§ **Task to complete**
Write out, word for word, only the data from its first line to the line containing "This screenshot has height=1024, width=768.".

§ **Material provided**

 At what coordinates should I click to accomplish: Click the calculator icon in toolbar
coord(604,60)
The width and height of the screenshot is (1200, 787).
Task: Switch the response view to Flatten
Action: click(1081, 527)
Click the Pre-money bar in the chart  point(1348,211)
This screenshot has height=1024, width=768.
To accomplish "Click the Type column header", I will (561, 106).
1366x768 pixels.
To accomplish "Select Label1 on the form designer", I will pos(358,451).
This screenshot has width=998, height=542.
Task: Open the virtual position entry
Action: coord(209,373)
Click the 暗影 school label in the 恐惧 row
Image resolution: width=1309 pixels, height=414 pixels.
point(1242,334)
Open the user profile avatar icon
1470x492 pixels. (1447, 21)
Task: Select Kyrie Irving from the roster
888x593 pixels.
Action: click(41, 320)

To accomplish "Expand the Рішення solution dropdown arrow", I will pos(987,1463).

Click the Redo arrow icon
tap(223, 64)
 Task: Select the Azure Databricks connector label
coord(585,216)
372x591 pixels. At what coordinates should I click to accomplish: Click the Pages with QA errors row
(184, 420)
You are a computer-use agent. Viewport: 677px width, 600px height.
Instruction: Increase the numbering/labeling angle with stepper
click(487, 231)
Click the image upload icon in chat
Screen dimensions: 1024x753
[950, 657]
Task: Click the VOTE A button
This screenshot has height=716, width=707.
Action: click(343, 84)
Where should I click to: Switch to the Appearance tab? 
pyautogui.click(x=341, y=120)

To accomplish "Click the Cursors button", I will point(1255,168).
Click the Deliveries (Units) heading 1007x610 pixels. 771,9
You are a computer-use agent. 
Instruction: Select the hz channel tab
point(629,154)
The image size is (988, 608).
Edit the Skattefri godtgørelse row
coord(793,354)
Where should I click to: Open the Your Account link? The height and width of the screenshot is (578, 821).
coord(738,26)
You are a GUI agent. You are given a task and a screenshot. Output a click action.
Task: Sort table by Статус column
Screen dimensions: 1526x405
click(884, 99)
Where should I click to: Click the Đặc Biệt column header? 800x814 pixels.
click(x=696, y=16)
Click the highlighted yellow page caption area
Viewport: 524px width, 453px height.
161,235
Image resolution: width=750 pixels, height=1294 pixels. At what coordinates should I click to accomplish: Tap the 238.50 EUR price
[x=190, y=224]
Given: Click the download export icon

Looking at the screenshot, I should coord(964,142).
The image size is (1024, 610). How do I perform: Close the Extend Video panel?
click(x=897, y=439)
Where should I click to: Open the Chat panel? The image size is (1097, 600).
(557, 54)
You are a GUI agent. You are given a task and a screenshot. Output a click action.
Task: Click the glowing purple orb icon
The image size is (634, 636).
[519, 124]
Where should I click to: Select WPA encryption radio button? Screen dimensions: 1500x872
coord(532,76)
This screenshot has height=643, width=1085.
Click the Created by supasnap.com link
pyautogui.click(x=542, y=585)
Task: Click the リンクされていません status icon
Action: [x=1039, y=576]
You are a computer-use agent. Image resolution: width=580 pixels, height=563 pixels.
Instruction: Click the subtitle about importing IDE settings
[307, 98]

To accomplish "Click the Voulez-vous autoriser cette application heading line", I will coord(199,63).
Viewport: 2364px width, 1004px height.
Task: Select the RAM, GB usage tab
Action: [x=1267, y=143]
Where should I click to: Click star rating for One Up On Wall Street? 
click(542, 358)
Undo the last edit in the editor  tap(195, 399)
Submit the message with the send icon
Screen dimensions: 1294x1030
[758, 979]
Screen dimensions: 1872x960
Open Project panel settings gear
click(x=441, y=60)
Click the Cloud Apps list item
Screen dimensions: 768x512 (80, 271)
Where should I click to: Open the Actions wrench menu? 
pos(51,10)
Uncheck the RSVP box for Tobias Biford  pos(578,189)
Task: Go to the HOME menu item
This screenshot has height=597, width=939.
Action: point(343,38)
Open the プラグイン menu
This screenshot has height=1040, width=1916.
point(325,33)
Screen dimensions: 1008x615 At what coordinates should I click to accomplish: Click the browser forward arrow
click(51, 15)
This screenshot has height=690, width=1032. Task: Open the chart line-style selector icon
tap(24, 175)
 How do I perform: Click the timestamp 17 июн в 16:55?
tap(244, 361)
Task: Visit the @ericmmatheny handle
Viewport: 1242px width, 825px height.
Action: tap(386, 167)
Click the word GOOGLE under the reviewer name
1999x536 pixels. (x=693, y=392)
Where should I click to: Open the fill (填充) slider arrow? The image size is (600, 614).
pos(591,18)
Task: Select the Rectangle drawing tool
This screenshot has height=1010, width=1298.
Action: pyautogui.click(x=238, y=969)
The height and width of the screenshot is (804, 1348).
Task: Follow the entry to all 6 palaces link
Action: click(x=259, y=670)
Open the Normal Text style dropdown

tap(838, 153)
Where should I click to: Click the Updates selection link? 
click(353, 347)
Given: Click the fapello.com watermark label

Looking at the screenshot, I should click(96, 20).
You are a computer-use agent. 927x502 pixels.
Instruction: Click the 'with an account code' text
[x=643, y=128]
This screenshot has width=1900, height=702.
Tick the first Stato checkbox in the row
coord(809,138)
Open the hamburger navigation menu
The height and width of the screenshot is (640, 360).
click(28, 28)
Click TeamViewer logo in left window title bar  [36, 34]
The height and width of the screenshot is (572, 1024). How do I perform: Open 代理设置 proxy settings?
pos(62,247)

§ **Result of this task**
 At what coordinates should I click to accomplish: Click the calculator icon in toolbar
coord(604,60)
The width and height of the screenshot is (1200, 787).
Task: Switch the response view to Flatten
Action: click(1081, 527)
Click the Pre-money bar in the chart  point(1348,211)
This screenshot has height=1024, width=768.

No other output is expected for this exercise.